You can deploy the Node Problem Detector with OKE GPU & RDMA health checks to get a quick overview of possible issues with your nodes.
Please note depending on the shape and its configuration, some health checks will not run. For example, if you have an RDMA capable node that is not deployed in a Cluster Network, RDMA checks will not run.
Name | Description |
---|---|
GpuCount | Checks if the node has the expected number of GPUs available |
GpuEcc | Checks for GPU ECC errors |
GpuRowRemap | Checks for GPU Row Remapping Errors |
GpuBus | Checks if any GPU has fallen off the bus |
RdmaLink | Checks if RDMA links are up |
RdmaLinkFlapping | Checks if there's any RDMA links that are flapping |
RdmaWpaAuth | Checks if all RDMA interfaces are authenticated |
RdmaRttcc | Checks if RTTCC is disabled on the RDMA interfaces |
OcaVersion | Checks if node has the correct Oracle Cloud Agent version |
You can deploy using the Node Problem Detector Helm chart. The health check scripts are created as a ConfigMap
, so please make sure you use the values.yaml
in the link below.

========================================

TASK INSTRUCTIONS
1. From the Node Problem Detector page, extract the text between "Name | Description" and "the link below.", inclusive.
2. Using the Node Problem Detector page, can you answer these?
(a) What happens to RDMA checks on an RDMA capable node that is not deployed in a Cluster Network?
(b) Which health check looks for any GPU that has fallen off the bus?
(c) As what are the health check scripts created when deploying with the Helm chart?
The material that follows comes from an unrelated source.

(Click-target data)
========================================

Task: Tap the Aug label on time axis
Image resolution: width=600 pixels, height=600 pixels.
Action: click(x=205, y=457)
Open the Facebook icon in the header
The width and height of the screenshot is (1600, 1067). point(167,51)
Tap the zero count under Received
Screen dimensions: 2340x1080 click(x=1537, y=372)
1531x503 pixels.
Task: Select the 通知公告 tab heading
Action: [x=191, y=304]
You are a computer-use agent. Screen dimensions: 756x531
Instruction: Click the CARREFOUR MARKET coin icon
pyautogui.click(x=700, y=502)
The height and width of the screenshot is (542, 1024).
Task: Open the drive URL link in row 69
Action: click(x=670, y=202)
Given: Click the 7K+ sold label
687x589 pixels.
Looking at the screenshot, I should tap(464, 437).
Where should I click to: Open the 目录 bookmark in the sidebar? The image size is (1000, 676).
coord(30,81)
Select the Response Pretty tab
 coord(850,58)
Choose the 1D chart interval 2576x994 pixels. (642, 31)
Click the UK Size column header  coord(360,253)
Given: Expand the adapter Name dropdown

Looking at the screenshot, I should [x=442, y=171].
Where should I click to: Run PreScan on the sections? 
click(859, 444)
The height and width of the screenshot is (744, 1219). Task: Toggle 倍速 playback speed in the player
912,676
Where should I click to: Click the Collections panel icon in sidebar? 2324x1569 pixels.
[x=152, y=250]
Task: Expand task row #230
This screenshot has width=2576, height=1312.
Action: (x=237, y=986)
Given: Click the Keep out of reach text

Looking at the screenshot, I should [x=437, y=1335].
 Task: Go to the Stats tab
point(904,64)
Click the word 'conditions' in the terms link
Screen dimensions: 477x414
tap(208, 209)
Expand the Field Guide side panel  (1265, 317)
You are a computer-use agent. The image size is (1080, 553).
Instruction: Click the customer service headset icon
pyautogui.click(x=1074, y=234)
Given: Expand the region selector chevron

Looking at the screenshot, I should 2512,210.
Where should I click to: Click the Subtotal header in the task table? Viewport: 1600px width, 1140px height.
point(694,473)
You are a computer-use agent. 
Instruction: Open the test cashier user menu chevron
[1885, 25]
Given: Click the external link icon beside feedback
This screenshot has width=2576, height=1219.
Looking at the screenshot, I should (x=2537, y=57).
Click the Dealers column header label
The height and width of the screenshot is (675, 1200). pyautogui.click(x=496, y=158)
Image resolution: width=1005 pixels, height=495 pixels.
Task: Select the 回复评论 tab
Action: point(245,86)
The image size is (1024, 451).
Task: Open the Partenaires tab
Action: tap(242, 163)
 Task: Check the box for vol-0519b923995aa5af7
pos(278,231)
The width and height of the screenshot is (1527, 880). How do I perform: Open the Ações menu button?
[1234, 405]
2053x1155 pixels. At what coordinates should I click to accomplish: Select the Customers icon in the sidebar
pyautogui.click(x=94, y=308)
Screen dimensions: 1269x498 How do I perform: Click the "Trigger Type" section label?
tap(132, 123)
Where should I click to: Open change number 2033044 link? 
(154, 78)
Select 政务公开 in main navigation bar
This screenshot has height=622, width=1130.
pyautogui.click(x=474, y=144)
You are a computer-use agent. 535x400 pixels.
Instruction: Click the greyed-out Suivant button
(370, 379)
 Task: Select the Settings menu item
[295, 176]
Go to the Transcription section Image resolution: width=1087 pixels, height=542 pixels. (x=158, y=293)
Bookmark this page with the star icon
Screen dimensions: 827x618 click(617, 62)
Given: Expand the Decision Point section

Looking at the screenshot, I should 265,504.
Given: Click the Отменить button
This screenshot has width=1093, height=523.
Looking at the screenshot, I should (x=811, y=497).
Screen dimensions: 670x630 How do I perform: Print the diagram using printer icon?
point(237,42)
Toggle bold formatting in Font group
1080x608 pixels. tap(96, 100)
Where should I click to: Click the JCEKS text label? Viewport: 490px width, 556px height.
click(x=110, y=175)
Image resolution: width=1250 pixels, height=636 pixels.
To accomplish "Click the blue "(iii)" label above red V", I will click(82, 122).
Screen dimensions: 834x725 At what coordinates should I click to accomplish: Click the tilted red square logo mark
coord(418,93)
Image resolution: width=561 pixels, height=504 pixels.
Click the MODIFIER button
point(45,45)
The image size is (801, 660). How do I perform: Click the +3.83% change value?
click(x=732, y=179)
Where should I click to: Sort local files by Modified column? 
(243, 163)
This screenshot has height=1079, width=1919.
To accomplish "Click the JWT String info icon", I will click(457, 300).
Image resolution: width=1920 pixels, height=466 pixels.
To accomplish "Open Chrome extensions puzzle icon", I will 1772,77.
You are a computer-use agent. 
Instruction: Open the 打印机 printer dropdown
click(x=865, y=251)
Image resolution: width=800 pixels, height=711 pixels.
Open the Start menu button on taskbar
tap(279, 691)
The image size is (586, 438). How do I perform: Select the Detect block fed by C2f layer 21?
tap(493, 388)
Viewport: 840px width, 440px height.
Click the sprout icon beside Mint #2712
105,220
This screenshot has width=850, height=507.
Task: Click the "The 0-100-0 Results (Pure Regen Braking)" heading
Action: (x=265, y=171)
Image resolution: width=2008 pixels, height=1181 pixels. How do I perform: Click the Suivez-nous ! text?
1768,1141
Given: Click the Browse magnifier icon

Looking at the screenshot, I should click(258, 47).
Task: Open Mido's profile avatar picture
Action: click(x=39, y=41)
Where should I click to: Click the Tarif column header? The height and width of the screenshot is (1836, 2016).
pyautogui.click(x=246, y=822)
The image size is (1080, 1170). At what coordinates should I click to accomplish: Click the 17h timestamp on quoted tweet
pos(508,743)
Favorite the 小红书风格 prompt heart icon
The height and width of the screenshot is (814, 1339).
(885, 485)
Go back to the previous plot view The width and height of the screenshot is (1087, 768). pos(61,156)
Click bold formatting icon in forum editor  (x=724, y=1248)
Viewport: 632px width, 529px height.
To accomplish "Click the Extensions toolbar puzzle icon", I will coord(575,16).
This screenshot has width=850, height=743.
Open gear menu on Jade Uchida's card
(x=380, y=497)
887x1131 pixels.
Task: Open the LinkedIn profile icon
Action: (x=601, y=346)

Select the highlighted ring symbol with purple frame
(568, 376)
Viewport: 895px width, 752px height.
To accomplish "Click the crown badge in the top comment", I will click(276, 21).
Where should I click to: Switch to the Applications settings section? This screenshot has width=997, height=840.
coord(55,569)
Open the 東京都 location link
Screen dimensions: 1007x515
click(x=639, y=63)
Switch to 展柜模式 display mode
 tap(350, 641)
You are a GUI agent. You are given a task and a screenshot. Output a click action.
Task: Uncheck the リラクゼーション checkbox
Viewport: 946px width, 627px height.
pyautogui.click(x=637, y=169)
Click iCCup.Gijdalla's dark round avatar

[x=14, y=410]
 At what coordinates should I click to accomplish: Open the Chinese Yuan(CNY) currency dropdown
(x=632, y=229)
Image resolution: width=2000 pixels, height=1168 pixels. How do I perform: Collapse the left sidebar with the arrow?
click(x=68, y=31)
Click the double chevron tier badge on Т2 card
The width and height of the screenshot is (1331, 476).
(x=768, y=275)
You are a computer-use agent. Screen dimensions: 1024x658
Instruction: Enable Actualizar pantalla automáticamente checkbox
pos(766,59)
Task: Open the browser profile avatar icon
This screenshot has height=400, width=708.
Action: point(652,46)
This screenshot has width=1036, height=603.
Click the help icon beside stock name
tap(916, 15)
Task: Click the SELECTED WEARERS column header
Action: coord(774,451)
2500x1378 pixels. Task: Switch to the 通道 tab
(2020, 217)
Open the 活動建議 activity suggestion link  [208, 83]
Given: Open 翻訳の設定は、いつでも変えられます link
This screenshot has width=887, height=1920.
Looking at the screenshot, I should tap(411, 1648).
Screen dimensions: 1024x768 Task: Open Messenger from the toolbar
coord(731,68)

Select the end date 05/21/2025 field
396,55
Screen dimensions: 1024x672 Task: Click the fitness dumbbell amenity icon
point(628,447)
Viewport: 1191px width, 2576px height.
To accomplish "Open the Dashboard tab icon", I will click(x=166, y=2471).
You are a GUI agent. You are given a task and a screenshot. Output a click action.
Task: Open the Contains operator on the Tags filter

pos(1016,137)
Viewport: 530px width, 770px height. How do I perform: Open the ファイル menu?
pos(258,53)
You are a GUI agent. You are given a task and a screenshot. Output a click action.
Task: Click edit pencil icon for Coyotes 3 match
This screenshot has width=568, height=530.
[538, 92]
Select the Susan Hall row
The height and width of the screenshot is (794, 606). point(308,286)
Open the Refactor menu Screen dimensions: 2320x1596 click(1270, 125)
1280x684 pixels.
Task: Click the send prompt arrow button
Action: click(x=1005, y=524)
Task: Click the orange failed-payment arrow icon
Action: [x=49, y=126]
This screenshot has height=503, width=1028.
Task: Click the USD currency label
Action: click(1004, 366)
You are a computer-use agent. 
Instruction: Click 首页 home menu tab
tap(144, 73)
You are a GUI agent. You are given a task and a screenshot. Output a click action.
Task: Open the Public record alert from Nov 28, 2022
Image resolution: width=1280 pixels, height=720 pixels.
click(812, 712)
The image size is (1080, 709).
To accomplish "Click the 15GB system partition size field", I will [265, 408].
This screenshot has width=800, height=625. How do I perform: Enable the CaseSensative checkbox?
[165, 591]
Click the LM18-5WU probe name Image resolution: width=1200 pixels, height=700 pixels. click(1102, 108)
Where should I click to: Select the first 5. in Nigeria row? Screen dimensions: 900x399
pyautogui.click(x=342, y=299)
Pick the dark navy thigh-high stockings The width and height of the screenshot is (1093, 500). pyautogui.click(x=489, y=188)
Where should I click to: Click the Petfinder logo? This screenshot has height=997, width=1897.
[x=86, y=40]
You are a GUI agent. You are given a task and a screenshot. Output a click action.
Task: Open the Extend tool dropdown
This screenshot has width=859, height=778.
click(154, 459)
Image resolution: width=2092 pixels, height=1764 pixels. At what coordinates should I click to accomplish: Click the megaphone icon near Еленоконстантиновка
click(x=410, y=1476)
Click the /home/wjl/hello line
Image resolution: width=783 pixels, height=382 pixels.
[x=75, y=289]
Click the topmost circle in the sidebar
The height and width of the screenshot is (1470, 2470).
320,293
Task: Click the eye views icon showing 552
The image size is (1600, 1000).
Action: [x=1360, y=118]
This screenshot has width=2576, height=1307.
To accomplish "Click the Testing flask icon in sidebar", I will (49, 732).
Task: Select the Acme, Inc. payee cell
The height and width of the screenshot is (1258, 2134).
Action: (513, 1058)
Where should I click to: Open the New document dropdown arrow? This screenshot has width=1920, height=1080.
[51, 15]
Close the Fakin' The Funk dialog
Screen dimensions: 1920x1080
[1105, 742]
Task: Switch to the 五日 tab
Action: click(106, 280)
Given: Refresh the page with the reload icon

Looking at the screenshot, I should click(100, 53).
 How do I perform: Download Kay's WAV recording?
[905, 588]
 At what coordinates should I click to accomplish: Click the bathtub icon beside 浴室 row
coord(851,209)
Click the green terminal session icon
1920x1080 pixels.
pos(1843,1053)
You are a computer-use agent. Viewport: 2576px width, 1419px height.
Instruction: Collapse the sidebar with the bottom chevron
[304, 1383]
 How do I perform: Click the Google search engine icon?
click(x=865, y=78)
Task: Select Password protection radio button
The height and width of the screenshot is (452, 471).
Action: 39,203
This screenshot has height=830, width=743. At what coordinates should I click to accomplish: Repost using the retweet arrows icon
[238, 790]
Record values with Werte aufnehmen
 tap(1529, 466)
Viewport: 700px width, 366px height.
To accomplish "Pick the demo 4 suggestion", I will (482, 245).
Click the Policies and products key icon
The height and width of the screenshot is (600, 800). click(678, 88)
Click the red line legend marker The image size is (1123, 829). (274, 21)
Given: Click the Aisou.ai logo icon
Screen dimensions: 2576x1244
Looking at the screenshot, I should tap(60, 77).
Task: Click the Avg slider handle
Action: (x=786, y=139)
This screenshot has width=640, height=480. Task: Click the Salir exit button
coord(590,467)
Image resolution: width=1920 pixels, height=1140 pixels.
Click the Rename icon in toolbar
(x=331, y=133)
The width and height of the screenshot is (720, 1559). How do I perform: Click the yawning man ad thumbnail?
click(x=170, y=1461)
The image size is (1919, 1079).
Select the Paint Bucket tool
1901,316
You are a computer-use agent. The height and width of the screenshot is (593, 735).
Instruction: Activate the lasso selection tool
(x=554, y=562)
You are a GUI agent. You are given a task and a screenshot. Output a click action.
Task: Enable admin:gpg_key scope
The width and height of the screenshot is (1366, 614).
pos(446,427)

========================================

TASK RESULTS
1.
Name | Description |
---|---|
GpuCount | Checks if the node has the expected number of GPUs available |
GpuEcc | Checks for GPU ECC errors |
GpuRowRemap | Checks for GPU Row Remapping Errors |
GpuBus | Checks if any GPU has fallen off the bus |
RdmaLink | Checks if RDMA links are up |
RdmaLinkFlapping | Checks if there's any RDMA links that are flapping |
RdmaWpaAuth | Checks if all RDMA interfaces are authenticated |
RdmaRttcc | Checks if RTTCC is disabled on the RDMA interfaces |
OcaVersion | Checks if node has the correct Oracle Cloud Agent version |
You can deploy using the Node Problem Detector Helm chart. The health check scripts are created as a ConfigMap
, so please make sure you use the values.yaml
in the link below.

2.
(a) RDMA checks will not run.
(b) GpuBus
(c) A ConfigMap